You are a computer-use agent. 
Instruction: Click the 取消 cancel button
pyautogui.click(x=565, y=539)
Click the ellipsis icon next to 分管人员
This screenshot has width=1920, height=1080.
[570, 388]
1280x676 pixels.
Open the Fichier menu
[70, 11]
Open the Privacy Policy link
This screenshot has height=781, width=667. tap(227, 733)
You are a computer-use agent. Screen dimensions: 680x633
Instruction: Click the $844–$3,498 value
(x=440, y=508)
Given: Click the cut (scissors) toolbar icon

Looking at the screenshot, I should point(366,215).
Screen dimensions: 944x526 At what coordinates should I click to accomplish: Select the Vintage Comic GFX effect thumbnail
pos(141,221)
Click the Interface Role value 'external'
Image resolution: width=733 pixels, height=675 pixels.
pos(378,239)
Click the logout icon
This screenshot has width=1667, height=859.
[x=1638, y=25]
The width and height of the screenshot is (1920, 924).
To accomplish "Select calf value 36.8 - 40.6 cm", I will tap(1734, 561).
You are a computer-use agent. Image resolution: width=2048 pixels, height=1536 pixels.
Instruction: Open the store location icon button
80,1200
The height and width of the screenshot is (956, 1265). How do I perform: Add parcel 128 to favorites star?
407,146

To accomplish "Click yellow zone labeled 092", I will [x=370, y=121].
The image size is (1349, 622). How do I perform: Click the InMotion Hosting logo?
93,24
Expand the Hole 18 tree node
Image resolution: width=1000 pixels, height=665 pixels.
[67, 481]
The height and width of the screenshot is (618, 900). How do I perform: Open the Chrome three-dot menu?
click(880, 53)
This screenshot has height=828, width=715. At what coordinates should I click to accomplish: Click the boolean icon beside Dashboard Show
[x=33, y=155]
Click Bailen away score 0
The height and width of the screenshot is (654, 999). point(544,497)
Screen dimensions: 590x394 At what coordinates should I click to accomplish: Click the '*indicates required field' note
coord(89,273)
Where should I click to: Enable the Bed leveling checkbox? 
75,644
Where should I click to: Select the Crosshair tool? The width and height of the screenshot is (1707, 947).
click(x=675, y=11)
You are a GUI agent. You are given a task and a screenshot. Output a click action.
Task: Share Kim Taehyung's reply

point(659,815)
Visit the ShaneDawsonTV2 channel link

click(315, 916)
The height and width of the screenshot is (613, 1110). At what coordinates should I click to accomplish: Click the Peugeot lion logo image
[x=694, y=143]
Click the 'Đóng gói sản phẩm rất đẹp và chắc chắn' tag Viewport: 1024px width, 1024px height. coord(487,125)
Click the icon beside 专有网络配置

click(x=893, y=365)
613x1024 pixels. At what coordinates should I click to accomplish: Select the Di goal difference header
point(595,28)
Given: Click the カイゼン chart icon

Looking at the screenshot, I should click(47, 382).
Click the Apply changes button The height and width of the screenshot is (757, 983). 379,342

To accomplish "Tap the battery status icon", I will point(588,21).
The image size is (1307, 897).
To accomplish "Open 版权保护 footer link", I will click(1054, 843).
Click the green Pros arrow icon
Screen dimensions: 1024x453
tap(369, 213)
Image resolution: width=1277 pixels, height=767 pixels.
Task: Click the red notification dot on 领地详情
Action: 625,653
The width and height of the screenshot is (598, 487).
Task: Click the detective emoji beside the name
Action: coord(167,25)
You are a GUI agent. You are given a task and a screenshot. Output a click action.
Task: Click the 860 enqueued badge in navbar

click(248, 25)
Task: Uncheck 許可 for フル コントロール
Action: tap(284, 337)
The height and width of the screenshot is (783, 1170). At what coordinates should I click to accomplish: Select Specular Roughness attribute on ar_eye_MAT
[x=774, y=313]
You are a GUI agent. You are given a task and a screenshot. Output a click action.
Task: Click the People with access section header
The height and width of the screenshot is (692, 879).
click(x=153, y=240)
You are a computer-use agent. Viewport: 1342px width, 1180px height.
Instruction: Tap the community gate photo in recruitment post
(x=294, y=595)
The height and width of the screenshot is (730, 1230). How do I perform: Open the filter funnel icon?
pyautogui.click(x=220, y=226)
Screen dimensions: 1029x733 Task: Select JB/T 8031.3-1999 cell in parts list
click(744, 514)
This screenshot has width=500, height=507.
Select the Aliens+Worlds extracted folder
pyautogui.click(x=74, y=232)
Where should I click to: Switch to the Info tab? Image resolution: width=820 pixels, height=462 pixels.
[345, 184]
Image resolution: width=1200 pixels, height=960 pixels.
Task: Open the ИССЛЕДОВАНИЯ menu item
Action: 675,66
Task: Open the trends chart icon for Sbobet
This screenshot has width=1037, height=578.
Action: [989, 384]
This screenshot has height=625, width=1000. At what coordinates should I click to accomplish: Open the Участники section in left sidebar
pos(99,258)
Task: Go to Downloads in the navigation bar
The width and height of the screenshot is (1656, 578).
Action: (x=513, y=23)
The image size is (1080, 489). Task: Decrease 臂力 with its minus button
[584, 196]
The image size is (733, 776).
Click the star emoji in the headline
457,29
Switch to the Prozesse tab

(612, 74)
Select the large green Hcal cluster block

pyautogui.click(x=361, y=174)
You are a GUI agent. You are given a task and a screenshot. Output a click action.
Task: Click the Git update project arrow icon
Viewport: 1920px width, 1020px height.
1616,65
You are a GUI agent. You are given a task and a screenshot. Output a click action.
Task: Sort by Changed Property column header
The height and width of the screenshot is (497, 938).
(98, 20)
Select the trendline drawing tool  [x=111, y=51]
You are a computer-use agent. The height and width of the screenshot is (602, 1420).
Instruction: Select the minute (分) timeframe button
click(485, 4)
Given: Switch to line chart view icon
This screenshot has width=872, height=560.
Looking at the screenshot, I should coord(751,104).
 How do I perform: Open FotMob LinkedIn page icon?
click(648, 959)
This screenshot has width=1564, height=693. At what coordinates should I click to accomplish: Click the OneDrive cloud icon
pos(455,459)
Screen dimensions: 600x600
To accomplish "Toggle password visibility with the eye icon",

• [Your assignment] What the answer needs is every line from the data above with "will" in it.

• [Exercise answer]
To accomplish "Select calf value 36.8 - 40.6 cm", I will tap(1734, 561).
To accomplish "Click yellow zone labeled 092", I will [x=370, y=121].
To accomplish "Tap the battery status icon", I will point(588,21).
To accomplish "Open 版权保护 footer link", I will click(1054, 843).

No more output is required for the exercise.